Pessoa’s The Book of Disquiet is one of those books I keep coming back to. When I first bought it I sat down and read it straight through and I have found that over the years I will, from time to time, pick it up and either flip through it reading random passages or get lost in the aphorisms and burn through the whole text all over again. It’s an autobiography in the form of journal entries by Pessoa’s “semiheteronym” Bernardo Soares, because as Pessoa describes it, “his personality is not different from mine, rather a simple mutilation of it.” I don’t know what grabbed me early on, perhaps the musings of the everyday (“the quotidian is maternal”), the utter and hopeless solitude, and the periodic fits of frustration and failure that mark many of the pages.

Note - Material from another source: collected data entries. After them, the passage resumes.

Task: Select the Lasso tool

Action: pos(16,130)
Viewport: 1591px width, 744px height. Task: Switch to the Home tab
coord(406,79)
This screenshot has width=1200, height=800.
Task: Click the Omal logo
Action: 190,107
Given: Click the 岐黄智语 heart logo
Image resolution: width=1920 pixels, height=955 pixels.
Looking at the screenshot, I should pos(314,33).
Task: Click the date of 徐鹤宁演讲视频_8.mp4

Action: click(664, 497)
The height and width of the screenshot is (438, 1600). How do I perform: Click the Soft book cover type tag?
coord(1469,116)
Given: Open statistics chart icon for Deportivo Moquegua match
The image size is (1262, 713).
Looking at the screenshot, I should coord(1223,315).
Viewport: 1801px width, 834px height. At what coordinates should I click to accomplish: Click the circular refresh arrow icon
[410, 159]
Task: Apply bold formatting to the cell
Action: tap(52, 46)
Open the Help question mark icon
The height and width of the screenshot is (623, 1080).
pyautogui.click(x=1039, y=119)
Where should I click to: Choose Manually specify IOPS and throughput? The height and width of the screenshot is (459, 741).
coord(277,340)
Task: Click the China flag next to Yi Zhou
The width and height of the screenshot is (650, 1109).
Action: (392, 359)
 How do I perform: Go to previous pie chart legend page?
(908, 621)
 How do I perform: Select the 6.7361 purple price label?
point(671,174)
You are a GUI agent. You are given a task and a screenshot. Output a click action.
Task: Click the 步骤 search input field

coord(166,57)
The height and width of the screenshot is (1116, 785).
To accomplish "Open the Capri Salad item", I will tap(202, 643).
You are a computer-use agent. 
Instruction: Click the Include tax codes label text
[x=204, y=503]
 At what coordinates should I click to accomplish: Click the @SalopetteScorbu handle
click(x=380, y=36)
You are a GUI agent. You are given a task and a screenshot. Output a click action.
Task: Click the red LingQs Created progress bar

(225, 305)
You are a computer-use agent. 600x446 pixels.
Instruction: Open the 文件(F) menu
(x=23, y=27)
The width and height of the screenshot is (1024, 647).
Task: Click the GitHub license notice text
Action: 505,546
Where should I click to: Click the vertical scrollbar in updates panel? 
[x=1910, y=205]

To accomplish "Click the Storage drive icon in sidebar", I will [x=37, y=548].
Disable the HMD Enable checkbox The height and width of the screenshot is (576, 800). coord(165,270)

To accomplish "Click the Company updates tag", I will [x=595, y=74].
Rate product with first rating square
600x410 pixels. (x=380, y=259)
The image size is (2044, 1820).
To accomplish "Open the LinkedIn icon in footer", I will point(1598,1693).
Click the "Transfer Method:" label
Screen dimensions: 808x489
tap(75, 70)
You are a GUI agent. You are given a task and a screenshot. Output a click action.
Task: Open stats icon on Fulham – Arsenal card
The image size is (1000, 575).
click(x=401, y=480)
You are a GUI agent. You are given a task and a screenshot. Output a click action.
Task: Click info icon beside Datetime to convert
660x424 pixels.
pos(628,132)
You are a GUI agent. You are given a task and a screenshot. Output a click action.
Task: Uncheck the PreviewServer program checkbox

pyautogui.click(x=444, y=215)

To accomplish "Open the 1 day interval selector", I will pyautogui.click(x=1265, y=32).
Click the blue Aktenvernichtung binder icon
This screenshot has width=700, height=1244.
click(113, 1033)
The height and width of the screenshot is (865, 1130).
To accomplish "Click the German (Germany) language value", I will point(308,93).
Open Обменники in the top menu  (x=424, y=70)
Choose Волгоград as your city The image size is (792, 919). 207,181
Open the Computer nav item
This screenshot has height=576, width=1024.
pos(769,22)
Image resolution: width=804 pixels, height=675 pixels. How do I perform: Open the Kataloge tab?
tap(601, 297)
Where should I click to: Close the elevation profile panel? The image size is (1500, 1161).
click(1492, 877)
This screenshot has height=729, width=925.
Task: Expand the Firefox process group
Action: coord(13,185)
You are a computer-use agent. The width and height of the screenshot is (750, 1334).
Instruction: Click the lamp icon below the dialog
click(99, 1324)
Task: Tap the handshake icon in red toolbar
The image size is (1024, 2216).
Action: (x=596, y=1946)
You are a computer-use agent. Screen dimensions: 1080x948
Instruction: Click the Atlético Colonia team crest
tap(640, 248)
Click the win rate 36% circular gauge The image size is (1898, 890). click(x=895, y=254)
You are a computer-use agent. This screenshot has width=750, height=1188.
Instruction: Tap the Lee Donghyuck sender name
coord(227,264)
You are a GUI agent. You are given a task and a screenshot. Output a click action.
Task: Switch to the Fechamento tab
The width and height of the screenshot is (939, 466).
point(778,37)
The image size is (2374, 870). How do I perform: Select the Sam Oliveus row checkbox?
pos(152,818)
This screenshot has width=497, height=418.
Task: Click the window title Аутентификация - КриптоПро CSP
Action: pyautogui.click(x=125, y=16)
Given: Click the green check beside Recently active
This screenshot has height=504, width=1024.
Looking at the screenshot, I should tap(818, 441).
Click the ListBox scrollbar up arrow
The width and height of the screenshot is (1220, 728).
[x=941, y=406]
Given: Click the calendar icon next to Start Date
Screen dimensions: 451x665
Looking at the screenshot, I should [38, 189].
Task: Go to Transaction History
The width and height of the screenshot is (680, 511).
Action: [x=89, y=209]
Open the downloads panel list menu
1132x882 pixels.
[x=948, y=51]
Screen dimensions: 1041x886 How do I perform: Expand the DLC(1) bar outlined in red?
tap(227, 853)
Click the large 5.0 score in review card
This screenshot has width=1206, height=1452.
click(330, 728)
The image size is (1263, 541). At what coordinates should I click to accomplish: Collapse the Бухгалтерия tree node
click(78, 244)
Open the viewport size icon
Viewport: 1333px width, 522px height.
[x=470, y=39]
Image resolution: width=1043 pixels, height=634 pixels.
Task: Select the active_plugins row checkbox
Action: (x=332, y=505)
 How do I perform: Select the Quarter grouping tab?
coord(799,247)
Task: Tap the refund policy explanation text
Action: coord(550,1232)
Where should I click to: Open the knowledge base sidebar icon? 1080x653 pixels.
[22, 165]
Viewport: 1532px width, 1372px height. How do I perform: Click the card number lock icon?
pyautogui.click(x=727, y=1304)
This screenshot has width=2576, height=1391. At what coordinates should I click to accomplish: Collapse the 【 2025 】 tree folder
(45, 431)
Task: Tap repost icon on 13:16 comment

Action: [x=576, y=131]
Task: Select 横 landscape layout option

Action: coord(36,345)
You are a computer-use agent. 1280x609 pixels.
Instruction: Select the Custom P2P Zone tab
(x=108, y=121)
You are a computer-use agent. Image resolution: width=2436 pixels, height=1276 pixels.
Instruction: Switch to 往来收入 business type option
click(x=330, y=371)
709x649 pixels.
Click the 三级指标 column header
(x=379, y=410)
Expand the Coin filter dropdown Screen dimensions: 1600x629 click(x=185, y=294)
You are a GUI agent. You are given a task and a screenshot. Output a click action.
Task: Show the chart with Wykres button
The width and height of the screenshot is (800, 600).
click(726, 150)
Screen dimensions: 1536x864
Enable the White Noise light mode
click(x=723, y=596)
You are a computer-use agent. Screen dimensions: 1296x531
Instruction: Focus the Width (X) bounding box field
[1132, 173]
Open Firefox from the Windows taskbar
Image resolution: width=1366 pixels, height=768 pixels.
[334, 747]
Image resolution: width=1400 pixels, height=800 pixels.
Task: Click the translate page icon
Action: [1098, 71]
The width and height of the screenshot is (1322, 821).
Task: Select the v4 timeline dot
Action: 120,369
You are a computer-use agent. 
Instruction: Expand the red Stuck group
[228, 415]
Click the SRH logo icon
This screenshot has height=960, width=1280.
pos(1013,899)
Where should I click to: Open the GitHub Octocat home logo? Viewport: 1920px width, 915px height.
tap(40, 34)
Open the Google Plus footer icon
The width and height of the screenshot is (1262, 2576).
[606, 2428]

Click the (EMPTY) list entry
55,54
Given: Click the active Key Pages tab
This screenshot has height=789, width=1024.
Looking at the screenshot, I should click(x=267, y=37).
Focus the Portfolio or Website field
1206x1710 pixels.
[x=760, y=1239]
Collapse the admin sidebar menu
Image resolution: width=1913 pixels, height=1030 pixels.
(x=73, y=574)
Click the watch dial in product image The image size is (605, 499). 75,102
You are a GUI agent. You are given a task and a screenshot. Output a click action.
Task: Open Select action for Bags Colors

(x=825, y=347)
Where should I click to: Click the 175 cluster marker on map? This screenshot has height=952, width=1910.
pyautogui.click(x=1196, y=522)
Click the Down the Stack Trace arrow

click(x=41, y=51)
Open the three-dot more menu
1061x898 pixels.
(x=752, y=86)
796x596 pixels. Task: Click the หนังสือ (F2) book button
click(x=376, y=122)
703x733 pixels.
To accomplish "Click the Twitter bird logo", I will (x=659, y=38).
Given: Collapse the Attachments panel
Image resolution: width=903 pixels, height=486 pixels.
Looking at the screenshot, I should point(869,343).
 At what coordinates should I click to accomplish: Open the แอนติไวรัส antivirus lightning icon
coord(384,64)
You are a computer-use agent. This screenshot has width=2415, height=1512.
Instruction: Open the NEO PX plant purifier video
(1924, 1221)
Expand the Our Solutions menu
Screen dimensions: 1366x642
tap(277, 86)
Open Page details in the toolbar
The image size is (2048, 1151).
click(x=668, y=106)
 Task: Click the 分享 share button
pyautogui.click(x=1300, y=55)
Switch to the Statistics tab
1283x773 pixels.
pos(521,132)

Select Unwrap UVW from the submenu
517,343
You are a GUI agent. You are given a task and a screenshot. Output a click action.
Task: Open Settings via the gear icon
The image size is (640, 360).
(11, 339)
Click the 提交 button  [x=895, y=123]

Or maybe its the moments of what seems to be a series of transforming realizations that Pessoa dutifully reports throughout. Yet, most of all is the constant wrestling with what Benjamin Kunkel calls–in an excellent reflection about reading The Book of Disquiet— “a kudzu Cartesianism: a crazy interior multiplication of egos, each thought or feeling producing a separate spectator self, a subject then made into the object of a brand new subject, and so on indefinitely.” It is this seductive solitariness, the complete withdrawal into dream life and at other times, more mildly, a vacillation between waking and dream life that always jumped out at me. Regardless, this passage caught my eye this evening, having picked up the book on a complete whim:

We should arrange our lives so that for others they are a mystery, so that the people who know us best don’t know us from closer range than the rest. I shaped my life that way, almost without thinking of it, but I put so much instinctive art into doing it that for myself I have become a no to all my clear and sharp individuality.

Kunkel’s article in The Believer is well worth taking a look at. [There, that should fulfill my pretentious post quota for the month, and not a day too soon!] Aces…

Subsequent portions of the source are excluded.